It's better not to have relative paths in $PATH at all.

The risk of having . or other relative paths in $PATH is especially heightened when using a utility that automatically changes the directory, which is why find won't let you use -execdir in this situation.

But having relative paths, especially ., in your $PATH is inherently risky and is really best avoided anyway. Consider the fictional situation in the example above. Suppose instead of running find, Alice simply cds to ~eve/shared/blah and runs wc *.c. If blah contains Eve's wc script, do_evil runs as Alice.

Solution 2:

There is a much detailed information here. Another excellent reference is here. To quote from the first reference:

The option -execdir is a more modern option introduced in GNU find is an attempt to create a more safe version of -exec. It has the same semantic as -exec with two important enhancements:

It always provides absolute path to the file (using relative path to a file is really dangerous in case of -exec).

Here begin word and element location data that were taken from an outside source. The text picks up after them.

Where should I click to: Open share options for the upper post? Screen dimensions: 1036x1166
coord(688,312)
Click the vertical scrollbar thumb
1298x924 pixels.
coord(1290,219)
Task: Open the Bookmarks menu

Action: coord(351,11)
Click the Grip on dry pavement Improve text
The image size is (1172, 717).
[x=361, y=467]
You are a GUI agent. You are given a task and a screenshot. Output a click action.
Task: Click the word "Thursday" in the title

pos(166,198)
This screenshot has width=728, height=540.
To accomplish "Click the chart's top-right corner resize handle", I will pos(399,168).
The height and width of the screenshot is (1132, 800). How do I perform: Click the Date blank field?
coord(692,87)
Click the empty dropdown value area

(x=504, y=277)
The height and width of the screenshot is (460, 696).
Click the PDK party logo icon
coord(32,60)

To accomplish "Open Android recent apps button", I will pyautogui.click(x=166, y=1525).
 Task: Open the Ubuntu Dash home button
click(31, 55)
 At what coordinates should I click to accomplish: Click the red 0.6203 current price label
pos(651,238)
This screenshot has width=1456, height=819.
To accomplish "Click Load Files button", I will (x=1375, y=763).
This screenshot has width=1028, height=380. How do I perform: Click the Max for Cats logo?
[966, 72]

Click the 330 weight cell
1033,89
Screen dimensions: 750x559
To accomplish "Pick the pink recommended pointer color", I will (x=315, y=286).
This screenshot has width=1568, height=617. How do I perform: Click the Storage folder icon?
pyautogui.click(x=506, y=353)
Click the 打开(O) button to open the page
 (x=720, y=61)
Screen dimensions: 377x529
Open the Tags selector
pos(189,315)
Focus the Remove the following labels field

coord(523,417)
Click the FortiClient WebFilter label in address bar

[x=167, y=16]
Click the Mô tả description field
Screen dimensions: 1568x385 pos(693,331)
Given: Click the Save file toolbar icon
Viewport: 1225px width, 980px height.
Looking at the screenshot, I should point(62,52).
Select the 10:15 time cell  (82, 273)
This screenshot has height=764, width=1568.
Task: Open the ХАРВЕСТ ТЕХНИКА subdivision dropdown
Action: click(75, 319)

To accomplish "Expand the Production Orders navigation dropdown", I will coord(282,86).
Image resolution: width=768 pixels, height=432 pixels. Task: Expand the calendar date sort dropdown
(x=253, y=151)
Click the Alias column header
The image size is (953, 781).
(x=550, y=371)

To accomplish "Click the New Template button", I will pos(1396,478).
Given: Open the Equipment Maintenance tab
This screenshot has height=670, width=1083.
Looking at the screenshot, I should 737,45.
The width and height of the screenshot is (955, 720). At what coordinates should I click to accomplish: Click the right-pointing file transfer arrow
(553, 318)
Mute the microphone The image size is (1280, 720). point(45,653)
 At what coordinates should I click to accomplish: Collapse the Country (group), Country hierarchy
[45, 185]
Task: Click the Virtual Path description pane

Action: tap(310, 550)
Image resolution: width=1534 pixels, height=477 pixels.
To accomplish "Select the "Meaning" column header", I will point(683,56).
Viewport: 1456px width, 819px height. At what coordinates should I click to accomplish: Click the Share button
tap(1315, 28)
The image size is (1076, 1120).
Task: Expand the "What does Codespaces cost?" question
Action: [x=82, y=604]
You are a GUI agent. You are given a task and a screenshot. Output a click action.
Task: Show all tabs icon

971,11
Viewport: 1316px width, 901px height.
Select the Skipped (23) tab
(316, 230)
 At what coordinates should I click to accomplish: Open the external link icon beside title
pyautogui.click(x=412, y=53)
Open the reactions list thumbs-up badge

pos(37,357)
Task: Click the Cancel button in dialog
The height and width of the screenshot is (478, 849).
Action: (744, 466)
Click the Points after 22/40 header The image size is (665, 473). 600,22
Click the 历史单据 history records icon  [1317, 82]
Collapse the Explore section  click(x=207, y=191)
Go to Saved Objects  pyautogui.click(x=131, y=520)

In addition to providing absolute path it also checks the PATH variable for safety (if dot is present in the PATH env variable, you can pickup executable from the wrong directory)

From second reference:

The ‘-execdir’ action refuses to do anything if the current directory is included in the $PATH environment variable. This is necessary because ‘-execdir’ runs programs in the same directory in which it finds files – in general, such a directory might be writable by untrusted users. For similar reasons, ‘-execdir’ does not allow ‘{}’ to appear in the name of the command to be run.

Solution 3:

The main problem is with the value of system variable PATH which contains relative folders in it, so for security reasons find command won't allow you to execute binaries, because potentially it can execute wrong programs.


So for example, if you have your current dir in your PATH as per warning which you get:

The current directory is included in the PATH environment variable.

and you'll run your command:

find . -type f -name 'partOfFileNames*' -execdir rm -- {} +

in case you'll have local script (rm with executable flags) containing rm -fr / in it, it can remove all your files, because instead of executing expected /bin/rm, you'll execute rm from the current dir, so probably it's not what you wanted.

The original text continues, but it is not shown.